As for China, the government’s regulations will eventually make using foreign models challenging. With Qwen being open-sourced, the push is global. It’s not just a Chinese play; it’s a subtle nudge to Western companies, saying, “Hey, use me.”
For now, much of the rapid adoption is country-specific. But it may not be forever. We’ve seen this play out in sports entertainment, the tech industry, and manufacturing. I mean, who wants to build applications using multiple models? A support cost does exist.
Ultimately, remember our choices matter—and the technologies we adopt shape the stories we tell.
Runner-Up Thoughts:
Pandas! I beat the NY Times to the punch, but they got there. Those darned bears sure are cute.
I thought social media was going to turn into the next evolution of open-source services using social protocols. Meta lags. X has become less open. Blue Sky adoption came out of nowhere (didn’t see their growth coming). Yes, this space will continue to evolve, but technical fragmentation is apparently the next wave.

§ DATASET:

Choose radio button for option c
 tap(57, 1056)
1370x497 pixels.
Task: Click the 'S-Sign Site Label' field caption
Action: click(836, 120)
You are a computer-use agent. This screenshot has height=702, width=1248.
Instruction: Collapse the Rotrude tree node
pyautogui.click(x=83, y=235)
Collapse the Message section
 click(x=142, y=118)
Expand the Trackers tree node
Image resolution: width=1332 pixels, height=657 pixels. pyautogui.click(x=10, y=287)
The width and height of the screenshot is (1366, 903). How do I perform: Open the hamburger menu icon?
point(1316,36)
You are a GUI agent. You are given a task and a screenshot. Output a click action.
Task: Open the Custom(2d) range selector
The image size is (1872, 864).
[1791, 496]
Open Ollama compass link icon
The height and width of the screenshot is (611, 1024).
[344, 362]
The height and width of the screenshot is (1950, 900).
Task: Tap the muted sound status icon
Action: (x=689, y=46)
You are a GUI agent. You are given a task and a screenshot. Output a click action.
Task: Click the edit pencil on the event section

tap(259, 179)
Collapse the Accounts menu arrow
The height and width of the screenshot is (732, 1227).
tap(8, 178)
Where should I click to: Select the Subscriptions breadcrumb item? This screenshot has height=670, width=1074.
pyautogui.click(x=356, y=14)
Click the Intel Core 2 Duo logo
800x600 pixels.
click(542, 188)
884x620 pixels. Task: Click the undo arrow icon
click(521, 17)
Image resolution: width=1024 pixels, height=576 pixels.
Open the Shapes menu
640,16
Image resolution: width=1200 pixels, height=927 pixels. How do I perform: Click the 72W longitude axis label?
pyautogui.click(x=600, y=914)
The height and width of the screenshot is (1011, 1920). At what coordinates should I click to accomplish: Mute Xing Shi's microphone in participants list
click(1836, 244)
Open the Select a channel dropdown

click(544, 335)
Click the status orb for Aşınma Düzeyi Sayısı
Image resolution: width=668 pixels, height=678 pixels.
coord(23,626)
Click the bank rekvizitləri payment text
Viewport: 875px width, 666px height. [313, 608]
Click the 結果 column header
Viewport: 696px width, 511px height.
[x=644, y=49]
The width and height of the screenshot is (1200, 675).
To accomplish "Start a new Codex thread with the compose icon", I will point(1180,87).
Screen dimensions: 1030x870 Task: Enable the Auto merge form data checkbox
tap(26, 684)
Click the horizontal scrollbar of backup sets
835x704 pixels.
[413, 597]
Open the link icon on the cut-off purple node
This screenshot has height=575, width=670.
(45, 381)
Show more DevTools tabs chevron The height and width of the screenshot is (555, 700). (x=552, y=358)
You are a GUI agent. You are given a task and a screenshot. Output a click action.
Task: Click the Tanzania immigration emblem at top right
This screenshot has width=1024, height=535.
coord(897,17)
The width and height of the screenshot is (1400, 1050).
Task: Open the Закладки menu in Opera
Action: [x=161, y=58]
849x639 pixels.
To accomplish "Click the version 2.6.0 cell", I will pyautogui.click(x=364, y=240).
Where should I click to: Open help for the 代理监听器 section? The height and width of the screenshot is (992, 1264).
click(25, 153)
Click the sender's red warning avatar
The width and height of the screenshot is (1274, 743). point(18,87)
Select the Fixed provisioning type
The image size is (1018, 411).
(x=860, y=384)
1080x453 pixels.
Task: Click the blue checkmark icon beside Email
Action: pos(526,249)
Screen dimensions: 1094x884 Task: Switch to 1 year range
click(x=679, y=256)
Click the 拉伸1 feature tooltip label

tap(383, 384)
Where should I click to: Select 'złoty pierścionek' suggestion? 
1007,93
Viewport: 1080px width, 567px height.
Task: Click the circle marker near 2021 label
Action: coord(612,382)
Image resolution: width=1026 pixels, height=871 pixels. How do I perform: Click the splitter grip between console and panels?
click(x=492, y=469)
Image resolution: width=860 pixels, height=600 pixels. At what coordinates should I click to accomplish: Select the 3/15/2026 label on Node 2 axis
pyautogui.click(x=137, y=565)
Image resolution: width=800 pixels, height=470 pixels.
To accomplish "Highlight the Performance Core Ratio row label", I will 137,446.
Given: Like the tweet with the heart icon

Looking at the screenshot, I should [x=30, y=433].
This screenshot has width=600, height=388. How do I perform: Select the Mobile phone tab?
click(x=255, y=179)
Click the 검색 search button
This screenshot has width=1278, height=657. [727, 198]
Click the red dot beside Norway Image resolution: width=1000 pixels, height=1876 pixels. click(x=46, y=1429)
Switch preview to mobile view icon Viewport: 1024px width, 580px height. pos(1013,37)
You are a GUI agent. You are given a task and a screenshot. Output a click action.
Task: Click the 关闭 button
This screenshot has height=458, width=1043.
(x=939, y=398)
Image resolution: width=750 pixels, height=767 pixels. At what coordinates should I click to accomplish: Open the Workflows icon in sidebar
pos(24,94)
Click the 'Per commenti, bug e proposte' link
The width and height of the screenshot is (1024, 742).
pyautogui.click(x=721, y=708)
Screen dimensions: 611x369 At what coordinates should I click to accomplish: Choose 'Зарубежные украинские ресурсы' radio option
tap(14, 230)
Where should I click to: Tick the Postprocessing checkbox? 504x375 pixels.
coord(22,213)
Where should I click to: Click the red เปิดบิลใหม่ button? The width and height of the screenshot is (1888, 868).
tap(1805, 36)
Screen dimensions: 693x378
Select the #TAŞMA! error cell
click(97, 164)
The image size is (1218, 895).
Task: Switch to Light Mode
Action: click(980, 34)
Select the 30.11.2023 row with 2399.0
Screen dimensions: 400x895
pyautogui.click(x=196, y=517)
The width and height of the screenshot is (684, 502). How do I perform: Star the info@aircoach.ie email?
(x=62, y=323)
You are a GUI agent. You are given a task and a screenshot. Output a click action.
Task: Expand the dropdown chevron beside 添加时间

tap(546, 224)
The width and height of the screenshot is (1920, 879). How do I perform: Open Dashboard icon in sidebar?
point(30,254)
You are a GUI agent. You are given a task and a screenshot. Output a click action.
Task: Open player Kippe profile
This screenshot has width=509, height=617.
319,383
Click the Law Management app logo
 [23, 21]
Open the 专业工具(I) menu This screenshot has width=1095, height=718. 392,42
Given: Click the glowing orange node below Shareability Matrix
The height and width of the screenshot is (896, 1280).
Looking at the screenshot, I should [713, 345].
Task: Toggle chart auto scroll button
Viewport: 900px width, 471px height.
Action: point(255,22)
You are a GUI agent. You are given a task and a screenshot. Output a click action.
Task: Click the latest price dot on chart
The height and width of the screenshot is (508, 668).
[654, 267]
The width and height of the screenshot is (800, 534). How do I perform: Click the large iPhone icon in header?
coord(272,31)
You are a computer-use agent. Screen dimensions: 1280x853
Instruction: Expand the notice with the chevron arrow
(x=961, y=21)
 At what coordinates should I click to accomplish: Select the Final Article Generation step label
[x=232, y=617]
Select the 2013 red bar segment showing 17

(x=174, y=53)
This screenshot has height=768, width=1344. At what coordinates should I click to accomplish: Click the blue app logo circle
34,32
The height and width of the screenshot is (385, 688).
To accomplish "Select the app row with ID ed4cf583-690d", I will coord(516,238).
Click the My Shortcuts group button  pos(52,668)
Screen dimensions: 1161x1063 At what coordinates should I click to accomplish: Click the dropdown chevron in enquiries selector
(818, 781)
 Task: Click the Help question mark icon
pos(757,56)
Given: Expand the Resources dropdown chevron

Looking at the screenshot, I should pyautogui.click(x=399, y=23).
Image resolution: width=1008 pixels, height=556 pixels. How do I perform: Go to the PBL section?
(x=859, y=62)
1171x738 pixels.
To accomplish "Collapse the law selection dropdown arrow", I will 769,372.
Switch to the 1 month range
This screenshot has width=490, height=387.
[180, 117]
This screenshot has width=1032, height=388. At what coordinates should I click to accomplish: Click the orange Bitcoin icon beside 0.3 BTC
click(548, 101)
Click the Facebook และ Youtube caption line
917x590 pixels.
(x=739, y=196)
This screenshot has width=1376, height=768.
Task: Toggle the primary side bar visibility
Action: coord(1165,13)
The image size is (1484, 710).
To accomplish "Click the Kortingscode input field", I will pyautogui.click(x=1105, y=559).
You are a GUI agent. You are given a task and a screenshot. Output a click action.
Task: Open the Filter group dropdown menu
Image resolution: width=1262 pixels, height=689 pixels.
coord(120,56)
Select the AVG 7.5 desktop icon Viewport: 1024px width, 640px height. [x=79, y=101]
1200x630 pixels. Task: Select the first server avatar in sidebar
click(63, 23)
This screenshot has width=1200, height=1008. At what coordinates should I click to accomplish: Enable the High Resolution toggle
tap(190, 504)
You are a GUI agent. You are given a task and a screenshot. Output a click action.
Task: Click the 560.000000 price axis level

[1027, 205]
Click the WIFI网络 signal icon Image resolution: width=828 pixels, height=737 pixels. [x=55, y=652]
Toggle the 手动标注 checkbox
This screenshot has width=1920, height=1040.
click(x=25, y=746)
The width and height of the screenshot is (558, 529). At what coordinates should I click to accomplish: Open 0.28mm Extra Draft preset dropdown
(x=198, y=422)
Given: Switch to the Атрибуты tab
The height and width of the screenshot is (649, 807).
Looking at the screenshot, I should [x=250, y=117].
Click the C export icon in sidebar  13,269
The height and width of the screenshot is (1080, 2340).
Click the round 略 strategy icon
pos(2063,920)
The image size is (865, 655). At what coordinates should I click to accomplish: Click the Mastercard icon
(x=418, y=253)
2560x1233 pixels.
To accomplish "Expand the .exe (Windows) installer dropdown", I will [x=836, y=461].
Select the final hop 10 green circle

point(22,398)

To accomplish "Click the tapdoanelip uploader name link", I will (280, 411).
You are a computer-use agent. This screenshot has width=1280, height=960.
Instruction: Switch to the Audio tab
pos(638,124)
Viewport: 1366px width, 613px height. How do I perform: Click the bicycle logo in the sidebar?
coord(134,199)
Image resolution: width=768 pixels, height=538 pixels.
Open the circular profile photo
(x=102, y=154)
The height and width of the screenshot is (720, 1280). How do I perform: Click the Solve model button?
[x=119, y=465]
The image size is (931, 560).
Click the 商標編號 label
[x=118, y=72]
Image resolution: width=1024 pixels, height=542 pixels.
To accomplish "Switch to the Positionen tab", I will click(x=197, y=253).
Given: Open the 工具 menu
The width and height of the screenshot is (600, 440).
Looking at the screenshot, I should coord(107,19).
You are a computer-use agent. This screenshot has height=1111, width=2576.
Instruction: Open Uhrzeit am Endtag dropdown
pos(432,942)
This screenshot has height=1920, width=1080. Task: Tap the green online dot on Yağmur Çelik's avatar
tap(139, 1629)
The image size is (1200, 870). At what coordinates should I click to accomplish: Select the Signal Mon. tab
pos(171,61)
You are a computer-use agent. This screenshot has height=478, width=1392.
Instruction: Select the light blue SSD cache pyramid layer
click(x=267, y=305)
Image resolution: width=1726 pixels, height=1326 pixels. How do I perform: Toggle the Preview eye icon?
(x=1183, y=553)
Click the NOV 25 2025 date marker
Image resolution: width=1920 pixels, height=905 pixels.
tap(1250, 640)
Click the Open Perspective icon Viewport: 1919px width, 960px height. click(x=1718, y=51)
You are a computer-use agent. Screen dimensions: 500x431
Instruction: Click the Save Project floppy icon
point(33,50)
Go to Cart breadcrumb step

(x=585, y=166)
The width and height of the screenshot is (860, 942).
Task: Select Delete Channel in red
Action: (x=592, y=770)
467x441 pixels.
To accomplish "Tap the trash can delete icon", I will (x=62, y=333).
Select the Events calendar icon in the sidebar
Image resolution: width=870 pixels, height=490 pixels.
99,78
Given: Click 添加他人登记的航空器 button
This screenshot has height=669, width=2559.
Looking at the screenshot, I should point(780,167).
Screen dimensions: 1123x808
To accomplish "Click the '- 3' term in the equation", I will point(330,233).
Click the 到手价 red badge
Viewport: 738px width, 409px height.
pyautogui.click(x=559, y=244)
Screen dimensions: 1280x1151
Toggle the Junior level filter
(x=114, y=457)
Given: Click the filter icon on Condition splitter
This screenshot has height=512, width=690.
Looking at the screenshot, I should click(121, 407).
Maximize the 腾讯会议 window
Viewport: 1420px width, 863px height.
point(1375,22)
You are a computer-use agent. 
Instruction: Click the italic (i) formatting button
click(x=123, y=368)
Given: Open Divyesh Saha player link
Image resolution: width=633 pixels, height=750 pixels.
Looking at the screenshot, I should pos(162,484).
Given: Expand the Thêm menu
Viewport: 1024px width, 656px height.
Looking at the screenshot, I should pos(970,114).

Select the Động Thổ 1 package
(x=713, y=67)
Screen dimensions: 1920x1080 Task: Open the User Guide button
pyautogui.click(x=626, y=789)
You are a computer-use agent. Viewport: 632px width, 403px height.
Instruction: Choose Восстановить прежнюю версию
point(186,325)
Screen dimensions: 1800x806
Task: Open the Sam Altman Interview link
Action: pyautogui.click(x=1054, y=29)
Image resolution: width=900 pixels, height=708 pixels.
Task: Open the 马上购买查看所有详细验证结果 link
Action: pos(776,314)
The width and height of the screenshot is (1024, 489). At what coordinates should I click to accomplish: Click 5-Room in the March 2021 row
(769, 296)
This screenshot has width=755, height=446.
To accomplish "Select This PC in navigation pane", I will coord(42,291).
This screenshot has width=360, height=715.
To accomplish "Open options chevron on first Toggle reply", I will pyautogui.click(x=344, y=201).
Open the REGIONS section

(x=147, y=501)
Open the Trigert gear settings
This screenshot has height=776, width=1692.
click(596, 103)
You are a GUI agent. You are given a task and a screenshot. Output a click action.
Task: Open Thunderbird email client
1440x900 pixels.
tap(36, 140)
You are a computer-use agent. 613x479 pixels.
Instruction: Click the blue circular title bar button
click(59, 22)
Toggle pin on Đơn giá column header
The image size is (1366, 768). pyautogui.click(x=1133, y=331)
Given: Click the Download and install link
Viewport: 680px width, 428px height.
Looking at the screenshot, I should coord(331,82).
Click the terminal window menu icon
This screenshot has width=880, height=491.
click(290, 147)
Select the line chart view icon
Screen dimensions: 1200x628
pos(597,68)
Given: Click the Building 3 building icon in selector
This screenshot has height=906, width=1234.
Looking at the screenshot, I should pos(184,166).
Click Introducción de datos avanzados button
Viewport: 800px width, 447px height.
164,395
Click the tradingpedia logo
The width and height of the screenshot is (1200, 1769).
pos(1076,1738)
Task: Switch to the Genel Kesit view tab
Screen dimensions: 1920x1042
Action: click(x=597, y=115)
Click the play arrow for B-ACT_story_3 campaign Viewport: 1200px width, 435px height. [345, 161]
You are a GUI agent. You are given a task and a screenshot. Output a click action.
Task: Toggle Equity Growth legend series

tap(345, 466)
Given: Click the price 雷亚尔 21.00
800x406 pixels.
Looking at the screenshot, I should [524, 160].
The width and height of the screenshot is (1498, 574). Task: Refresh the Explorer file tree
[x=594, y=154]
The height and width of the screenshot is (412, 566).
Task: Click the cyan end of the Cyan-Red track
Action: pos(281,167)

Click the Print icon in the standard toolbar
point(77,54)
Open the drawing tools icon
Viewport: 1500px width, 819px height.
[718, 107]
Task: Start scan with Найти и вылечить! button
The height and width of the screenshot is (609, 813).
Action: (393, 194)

§ THE PROBLEM: Revise the passage on model adoption from the words "For now, much" through "sure are cute.", replacing "support cost" with "maintenance cost".

§ TASK ANSWER:
For now, much of the rapid adoption is country-specific. But it may not be forever. We’ve seen this play out in sports entertainment, the tech industry, and manufacturing. I mean, who wants to build applications using multiple models? A maintenance cost does exist.
Ultimately, remember our choices matter—and the technologies we adopt shape the stories we tell.
Runner-Up Thoughts:
Pandas! I beat the NY Times to the punch, but they got there. Those darned bears sure are cute.